Happy Easter from the Crayons
by Drew Daywalt
2023
The crayons decorate one giant Easter egg and then have to decide where to hide it. It is a small holiday story full of shape jokes, teamwork, and Blue Crayon's big ideas.
The Crayons Go Back to School
by Drew Daywalt
2023
The crayons gear up for school, and each one has a favorite subject. Between new friends and art class excitement, back-to-school nerves stay light, colorful, and funny.
Happy St. Patrick's Day from the Crayons
by Drew Daywalt
2024
Green wants a break, but St. Patrick's Day keeps pulling him back to work. The other crayons try to help, with predictably colorful results.
The Crayons Give Thanks
by Drew Daywalt
2024
The crayons take turns noticing what they are grateful for, from everyday objects to family. It is a warm, compact Thanksgiving read that works any time gratitude is the point.
The Crayons Love Our Planet
by Drew Daywalt
2024
The crayons celebrate Earth by pointing out what each color brings to the world, from oceans to soil to wheat. It is a quick, cheerful reminder that every part matters.
The Wrong Book
by Drew Daywalt
2024
A very confident narrator keeps getting everything hilariously wrong, and the other characters are not having it. Kids get to spot the mistakes, shout corrections, and enjoy the escalating nonsense.
They Call Me No Sam!
by Drew Daywalt
2024
Sam the pug thinks he is a human-level security expert, even if everyone else sees a confused dog. In his diary, he tries to protect Justin's family from villains, vacuums, and his own bad judgment.
Goodnight, Crayons
by Drew Daywalt
2025
The crayons are ready for bed, sort of. Each one needs its own bedtime comfort, turning lights-out into a cozy, comic routine.
Happy Mother's Day from the Crayons
by Drew Daywalt
2025
The crayons celebrate moms and mother figures in all kinds of families. Each small tribute mixes the series' color jokes with a warm, inclusive holiday message.
Little Freddie Two Pants
by Drew Daywalt
2025
Freddie is a dog with a huge question, how many pairs of pants should he wear, and where do they even go? The answer matters less than the gleeful silliness.
No Sam! and the Meow of Deception
by Drew Daywalt
2025
Sam's family cat can talk now, and that is only the start of the trouble. Sam suspects vampires, spies, and neighborhood villains while trying to protect Justin and keep Meow safe.
The Day the Crayons Made Friends
by Drew Daywalt
2025
Duncan's crayons leave the box and start meeting the objects around his room. Their letters home turn toys and household clutter into a fresh round of funny new friendships.
Bath Time for the Crayons
by Drew Daywalt
2026
The crayons make a whole event out of getting clean, with very different bath habits and opinions. It turns an everyday routine into splashy, very dry humor.
Forty the Fortune Teller
by Drew Daywalt
2026
Left half-finished on the playground, a paper fortune teller refuses to stay helpless. With help from new friends, Forty sets out to fix a broken slide before someone gets hurt.
Good Morning, Crayons
by Drew Daywalt
2026
Some crayons leap out of bed and others drag their feet, but school is waiting. This short story brings morning routines to life with the usual color-coded personality clashes.
☆ ☆ ☆ ☆ ☆ ☆ ☆
Given problem A
In the book list, what does Forty the paper fortune teller set out to fix?
Given problem B
Echo the book list from "Happy St. Patrick's" to "every part matters.".
☆ ☆ ☆ ☆ ☆ ☆ ☆
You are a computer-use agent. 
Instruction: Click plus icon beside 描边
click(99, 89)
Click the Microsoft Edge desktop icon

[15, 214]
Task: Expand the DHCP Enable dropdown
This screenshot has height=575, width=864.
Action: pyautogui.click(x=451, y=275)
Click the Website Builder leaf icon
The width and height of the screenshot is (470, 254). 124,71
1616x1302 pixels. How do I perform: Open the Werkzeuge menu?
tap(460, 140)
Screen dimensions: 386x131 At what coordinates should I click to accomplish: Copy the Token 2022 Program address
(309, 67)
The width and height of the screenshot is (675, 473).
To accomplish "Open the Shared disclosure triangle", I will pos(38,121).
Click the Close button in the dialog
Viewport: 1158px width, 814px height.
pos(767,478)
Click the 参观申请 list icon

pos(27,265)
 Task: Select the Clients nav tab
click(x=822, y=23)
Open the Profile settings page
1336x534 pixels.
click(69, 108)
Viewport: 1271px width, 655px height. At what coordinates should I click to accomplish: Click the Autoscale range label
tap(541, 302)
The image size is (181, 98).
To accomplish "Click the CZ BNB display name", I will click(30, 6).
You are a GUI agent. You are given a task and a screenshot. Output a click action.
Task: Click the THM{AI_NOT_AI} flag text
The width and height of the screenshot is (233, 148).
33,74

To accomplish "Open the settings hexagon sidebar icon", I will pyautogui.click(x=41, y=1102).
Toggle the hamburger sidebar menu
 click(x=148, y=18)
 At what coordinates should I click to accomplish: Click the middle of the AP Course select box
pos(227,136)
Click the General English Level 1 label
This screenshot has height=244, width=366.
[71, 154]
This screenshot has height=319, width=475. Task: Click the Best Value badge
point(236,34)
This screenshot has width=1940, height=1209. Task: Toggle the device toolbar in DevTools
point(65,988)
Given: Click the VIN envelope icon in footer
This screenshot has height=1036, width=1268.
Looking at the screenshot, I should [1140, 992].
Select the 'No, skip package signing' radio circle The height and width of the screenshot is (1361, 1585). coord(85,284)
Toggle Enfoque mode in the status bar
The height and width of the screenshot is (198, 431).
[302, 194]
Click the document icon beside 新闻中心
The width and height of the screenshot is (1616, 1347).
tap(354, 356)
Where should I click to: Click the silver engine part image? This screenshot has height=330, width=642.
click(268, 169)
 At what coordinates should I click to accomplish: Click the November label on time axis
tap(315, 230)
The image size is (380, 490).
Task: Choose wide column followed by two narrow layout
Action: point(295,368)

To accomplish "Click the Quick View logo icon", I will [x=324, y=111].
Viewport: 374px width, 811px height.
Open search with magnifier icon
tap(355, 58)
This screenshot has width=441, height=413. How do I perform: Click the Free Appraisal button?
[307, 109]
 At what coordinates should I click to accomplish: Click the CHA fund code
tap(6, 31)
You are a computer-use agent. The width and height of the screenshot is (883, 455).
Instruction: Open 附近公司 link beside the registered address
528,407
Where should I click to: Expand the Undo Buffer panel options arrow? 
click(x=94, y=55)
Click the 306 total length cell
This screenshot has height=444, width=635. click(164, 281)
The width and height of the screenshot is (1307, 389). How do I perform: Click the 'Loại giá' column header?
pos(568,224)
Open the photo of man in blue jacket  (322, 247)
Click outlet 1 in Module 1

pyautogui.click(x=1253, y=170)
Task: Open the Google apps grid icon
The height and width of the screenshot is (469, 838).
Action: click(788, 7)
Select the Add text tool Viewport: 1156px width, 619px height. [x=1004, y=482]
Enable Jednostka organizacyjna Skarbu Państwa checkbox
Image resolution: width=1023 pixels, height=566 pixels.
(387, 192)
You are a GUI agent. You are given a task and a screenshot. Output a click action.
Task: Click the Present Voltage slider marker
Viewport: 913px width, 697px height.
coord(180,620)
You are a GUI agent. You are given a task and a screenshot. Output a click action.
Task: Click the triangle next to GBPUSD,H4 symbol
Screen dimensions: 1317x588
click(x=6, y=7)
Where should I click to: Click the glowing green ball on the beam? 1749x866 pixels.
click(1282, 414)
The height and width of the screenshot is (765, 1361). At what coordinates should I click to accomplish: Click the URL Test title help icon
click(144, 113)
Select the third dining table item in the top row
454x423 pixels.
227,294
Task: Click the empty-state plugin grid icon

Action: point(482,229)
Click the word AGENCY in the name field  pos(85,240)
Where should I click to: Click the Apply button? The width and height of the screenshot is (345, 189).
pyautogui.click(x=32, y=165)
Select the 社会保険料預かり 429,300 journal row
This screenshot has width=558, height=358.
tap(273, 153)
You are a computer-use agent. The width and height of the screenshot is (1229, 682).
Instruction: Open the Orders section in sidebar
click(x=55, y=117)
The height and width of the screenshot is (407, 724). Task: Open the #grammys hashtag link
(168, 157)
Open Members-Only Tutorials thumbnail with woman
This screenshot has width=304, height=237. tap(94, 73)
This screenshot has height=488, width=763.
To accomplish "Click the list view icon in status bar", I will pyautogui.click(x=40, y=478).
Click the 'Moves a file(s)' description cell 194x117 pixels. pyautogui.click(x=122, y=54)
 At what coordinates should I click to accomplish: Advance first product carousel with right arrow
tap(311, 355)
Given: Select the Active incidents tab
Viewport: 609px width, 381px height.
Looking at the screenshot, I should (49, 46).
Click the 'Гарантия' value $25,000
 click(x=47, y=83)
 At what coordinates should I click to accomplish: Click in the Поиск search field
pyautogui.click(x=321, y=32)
☆ ☆ ☆ ☆ ☆ ☆ ☆
Complete answer A
A broken slide.

Complete answer B
Happy St. Patrick's Day from the Crayons
by Drew Daywalt
2024
Green wants a break, but St. Patrick's Day keeps pulling him back to work. The other crayons try to help, with predictably colorful results.
The Crayons Give Thanks
by Drew Daywalt
2024
The crayons take turns noticing what they are grateful for, from everyday objects to family. It is a warm, compact Thanksgiving read that works any time gratitude is the point.
The Crayons Love Our Planet
by Drew Daywalt
2024
The crayons celebrate Earth by pointing out what each color brings to the world, from oceans to soil to wheat. It is a quick, cheerful reminder that every part matters.